Les innocents c'est cette angoissante histoire d'une gouvernante, Miss Giddens, dotée d'une imagination fertile, qui se persuade à tort ou à raison que, derrière leur façade d'innocence incarnée, les enfants dont elle s'est vue confier la tâche sont victimes d'une terrible malédiction, peut-être due aux anciens occupants, décédés, du chateau.
Le résultat, très abouti, se démarque clairement de la moyenne des films de fantômes, surtout par son ambition à construire lentement, subtilement, une angoisse pernicieuse.
La sauce prend petit à petit et rend d'autant plus efficace et glaçant les moments d'angoisse pure.
Le scénario (co-signé par Truman Capote) est en acier massif, adaptant fidèlement le célèbre roman gothique Le Tour D'Ecrou d'Henry James.
La mise en scène est splendide, toujours claire et prenante.
L'efficace réalisateur Jack Clayton peut en outre s'appuyer sur la photographie incroyable du surdoué Freddie Francis (chef-op sur les films de la Hammer et maîtrisant comme personne le Noir & Blanc, comme le prouve son travail sur Elephant Man de Lynch).
La mise en scène instille une angoisse insidieuse, très particulière, par des moyens purement cinématographiques.
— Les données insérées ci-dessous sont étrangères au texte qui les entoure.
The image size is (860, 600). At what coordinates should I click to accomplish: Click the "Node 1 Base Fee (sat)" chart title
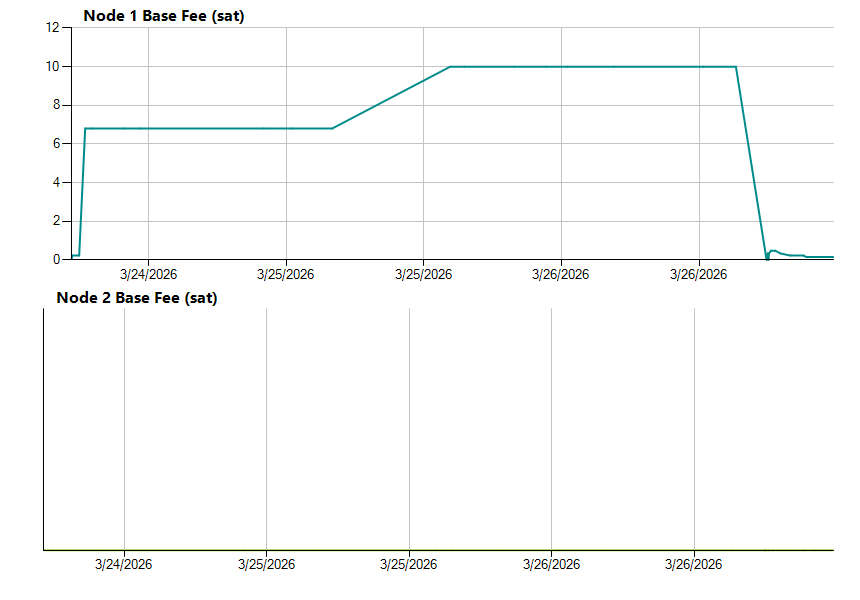pyautogui.click(x=164, y=16)

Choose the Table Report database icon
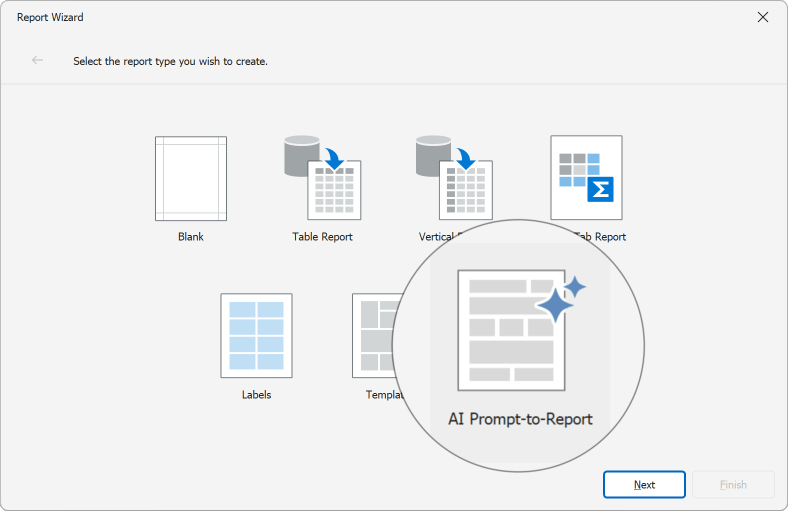coord(322,178)
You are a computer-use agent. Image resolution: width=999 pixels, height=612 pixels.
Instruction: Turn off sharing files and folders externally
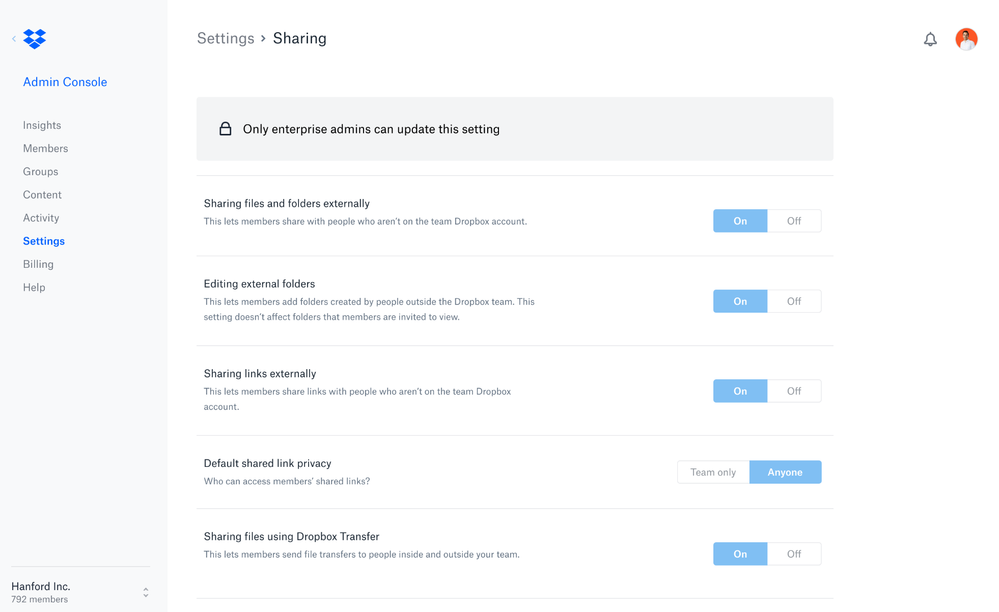coord(794,221)
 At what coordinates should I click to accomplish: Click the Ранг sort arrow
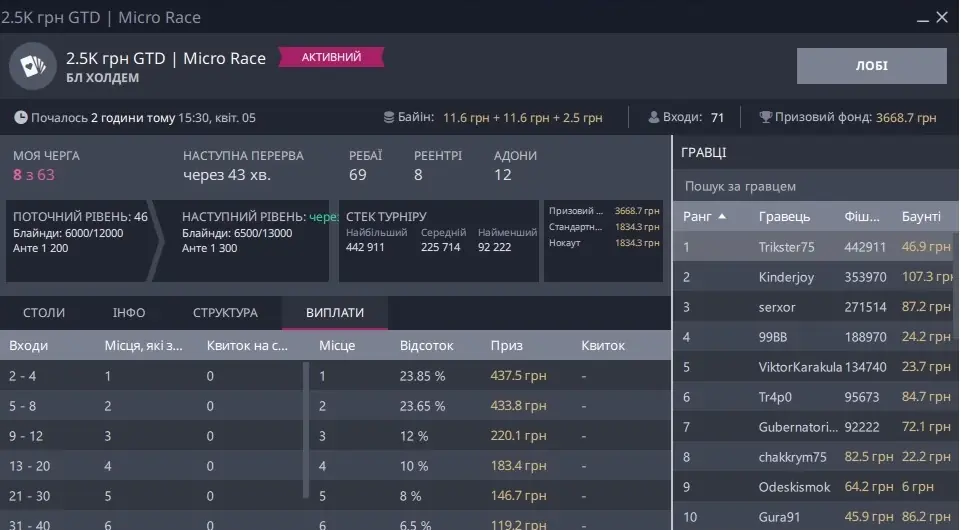pos(722,216)
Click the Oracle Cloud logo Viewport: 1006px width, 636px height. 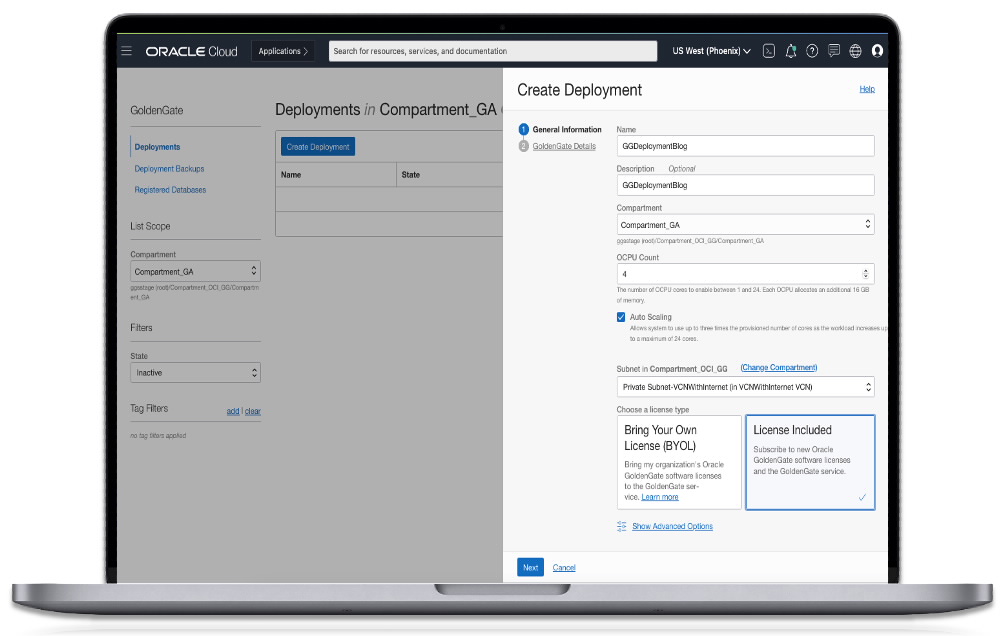pyautogui.click(x=191, y=51)
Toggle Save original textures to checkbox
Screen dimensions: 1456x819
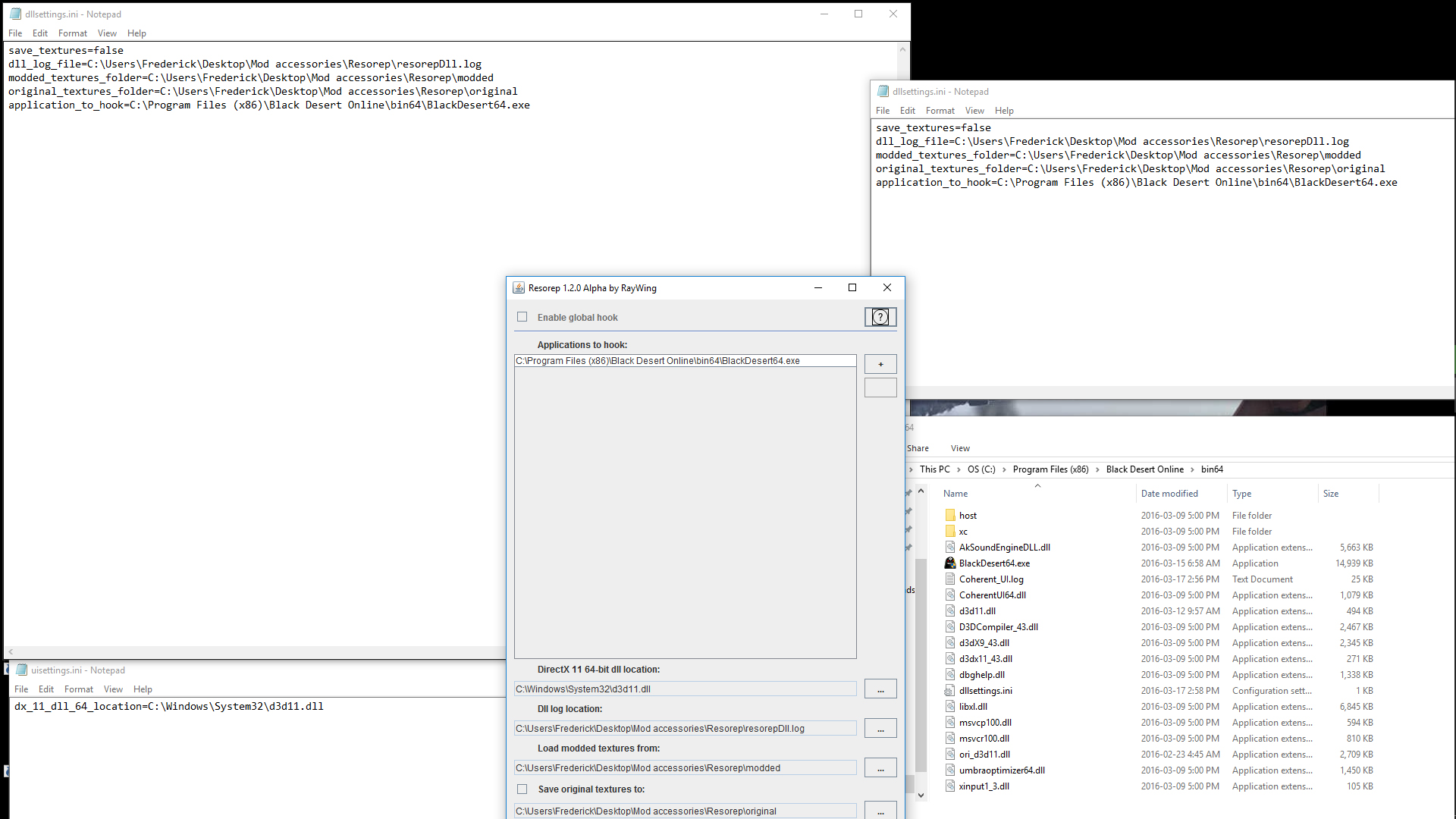point(522,789)
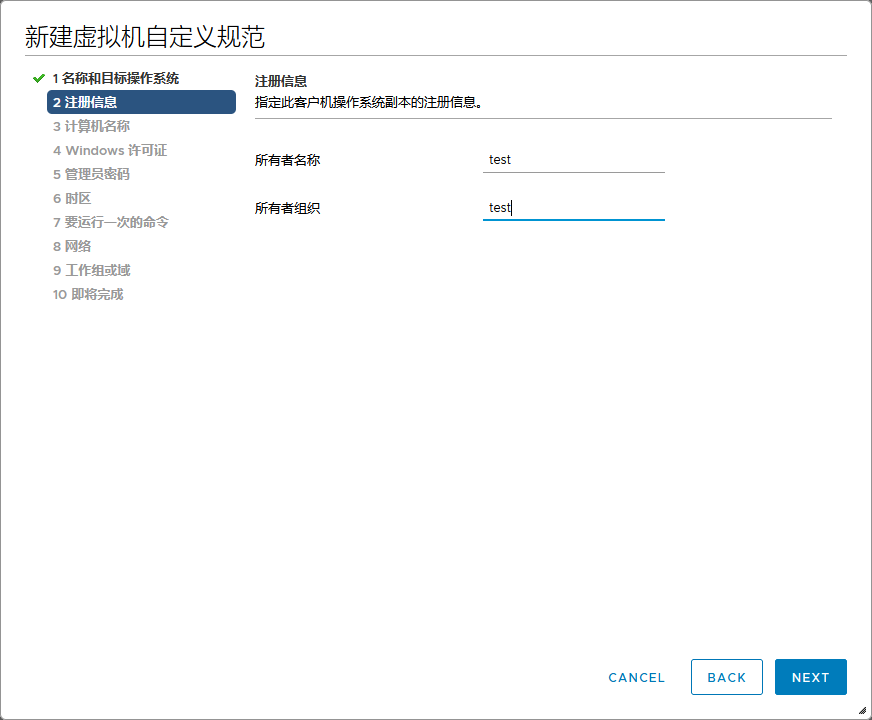The image size is (872, 720).
Task: Jump to step 10 即将完成
Action: (88, 294)
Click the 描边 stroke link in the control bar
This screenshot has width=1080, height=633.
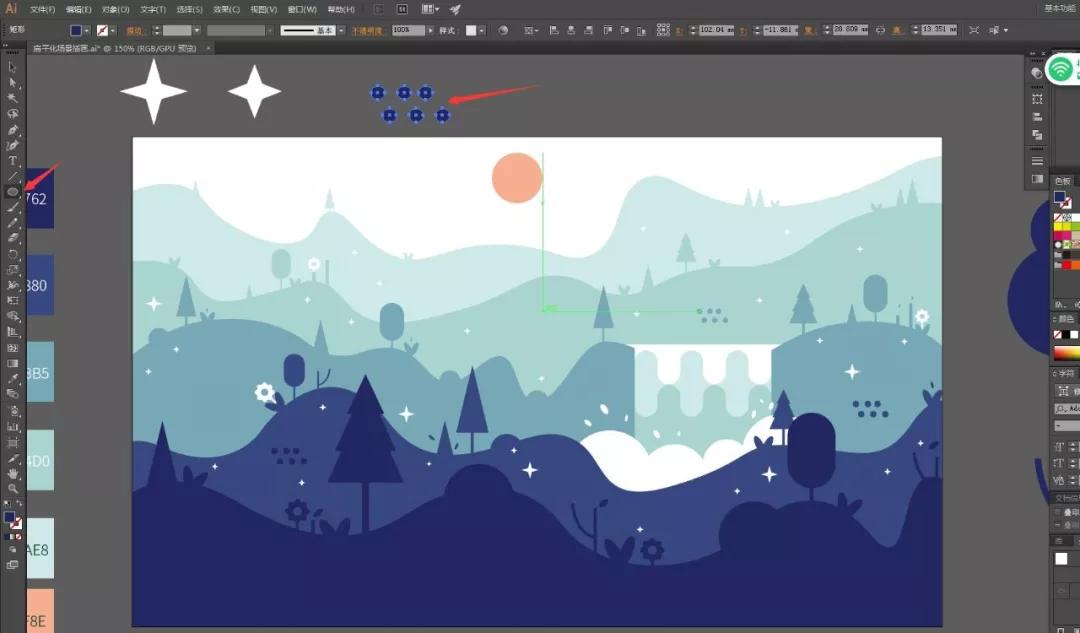click(x=134, y=30)
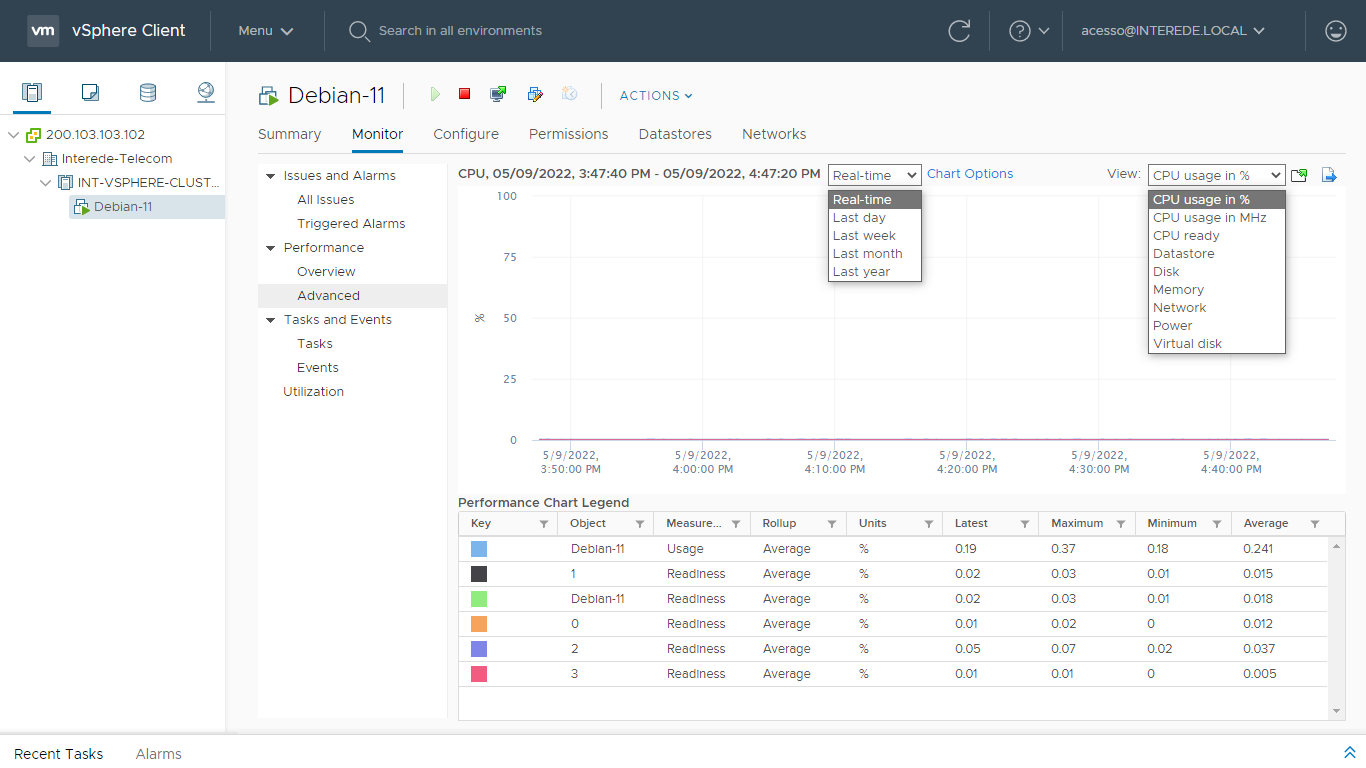Click the Hosts and Clusters inventory icon

pos(32,93)
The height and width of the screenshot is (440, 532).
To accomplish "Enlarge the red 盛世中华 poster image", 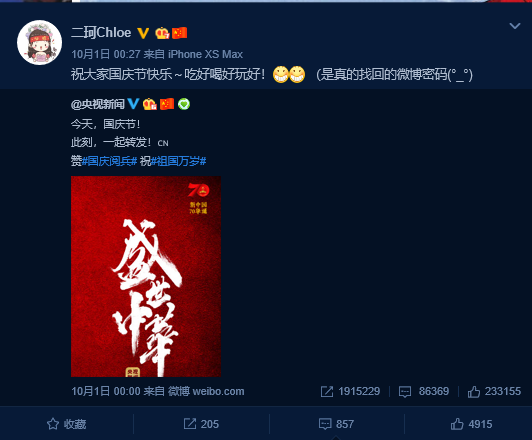I will [x=146, y=276].
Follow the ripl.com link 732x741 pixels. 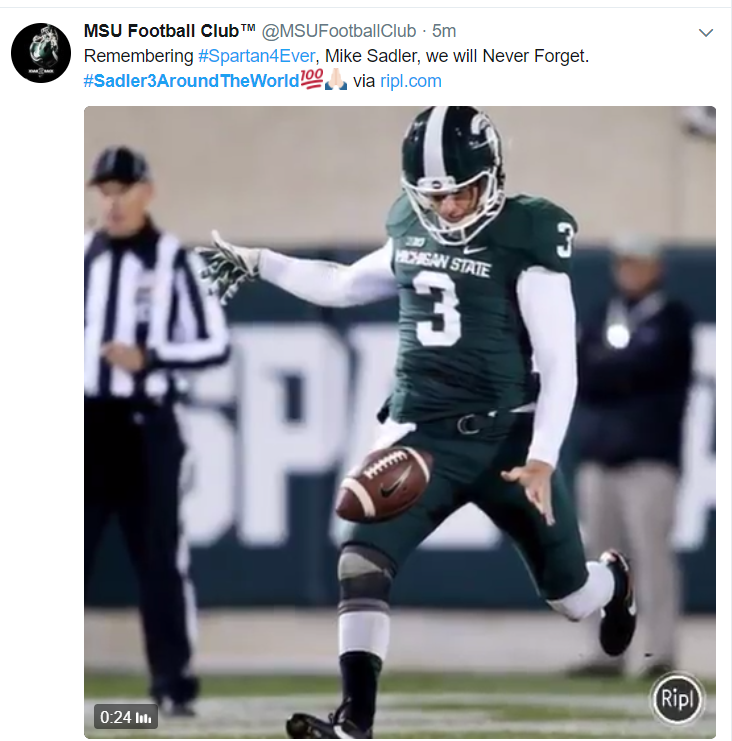pos(411,81)
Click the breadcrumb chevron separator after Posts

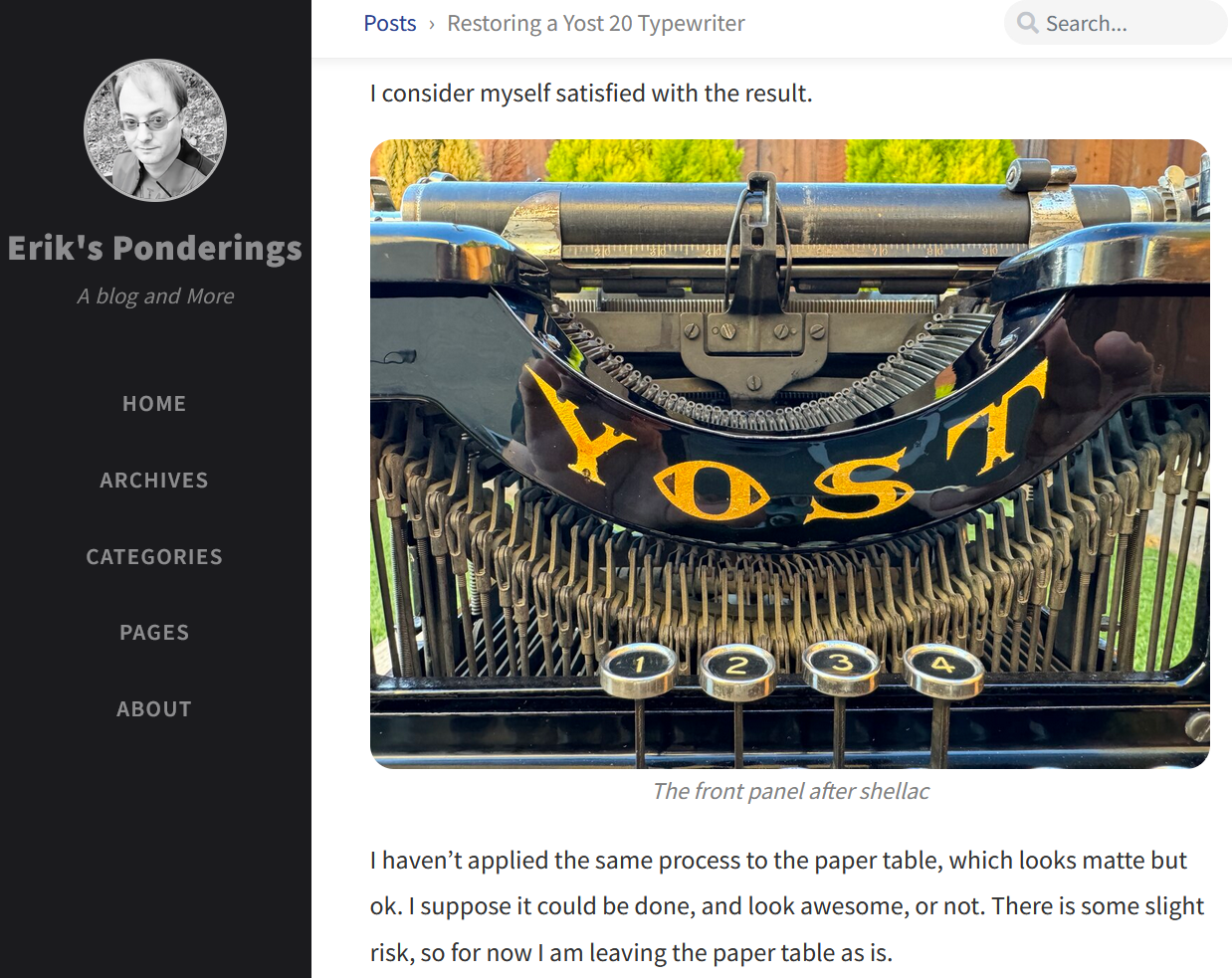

Ainsi, le Noir & Blanc des Innocents est à la fois esthétique et intrinsèquement angoissant, communiquant par les images seules la peur du personnage principal, qui doit explorer les longs corridors de la maison hantée tout en pressentant que les zones d'ombres dissimulent des forces maléfiques toujours sur le point de frapper.
Cette oppression constante fait que lorsque les peu nombreuses apparitions fantastiques débarquent, une réelle angoisse, franche et pas loin d'être tétanisante, s'installe.
La réussite artistique des moments fantastiques est si évidente que deux des apparitions se passent carrément en plein jour, créant quand même une peur indéniable.
Autre point, les lents et troublants fondus enchainés, qui font s'enchaîner les séquences dans une atmosphère vaporeuse, créant un malaise, une confusion anxiogène pour le spectateur.
Ces surimpressions trouveront leur aboutissement graphique dans la séquence magnifique du rêve éveillé de Giddens, qui revoit en un enchaînement particulièrement fluide et marquant les différents moments clés de la conspiration latente dont elles pensent les enfants coupables.
Si on peut être réticent devant le jeu un peu théâtral et outrée des acteurs, les enfants étant parfois littéralement insupportables de surjeu (en même temps c'est des gosses quoi), la direction d'acteurs est brillante.
Et c'est réellement agréable de les voir composer, développer des personnages consistants, ayant une vraie épaisseur psychologique. Cela aboutit, pour une fois, à une réelle empathie du spectateur pour eux.
On notera que si l'adaptation d'Henry James est globalement fidèle, jusque dans les détails les plus infimes, certaines intrigues ont étés intelligemment poussés, comme le trouble sexuel provoqué par le gamin, qui surprend sa gouvernante en l'embrassant à pleine bouche.
La fin, subtilement altérée, est réjouissante de radicalité.
En somme, Les Innocents est un film de fantômes marquant et ambitieux, vraiment brillant dans ses moments d'angoisse, et qui a très bien traversé les ans grâce à sa photographie magnifique. .
Il a fait date, comme le prouve son influence sur nombres de films du même genre, par exemple le très bon Les Autres d'Alejandro Amenabar, avec Nicole Kidman en vedette.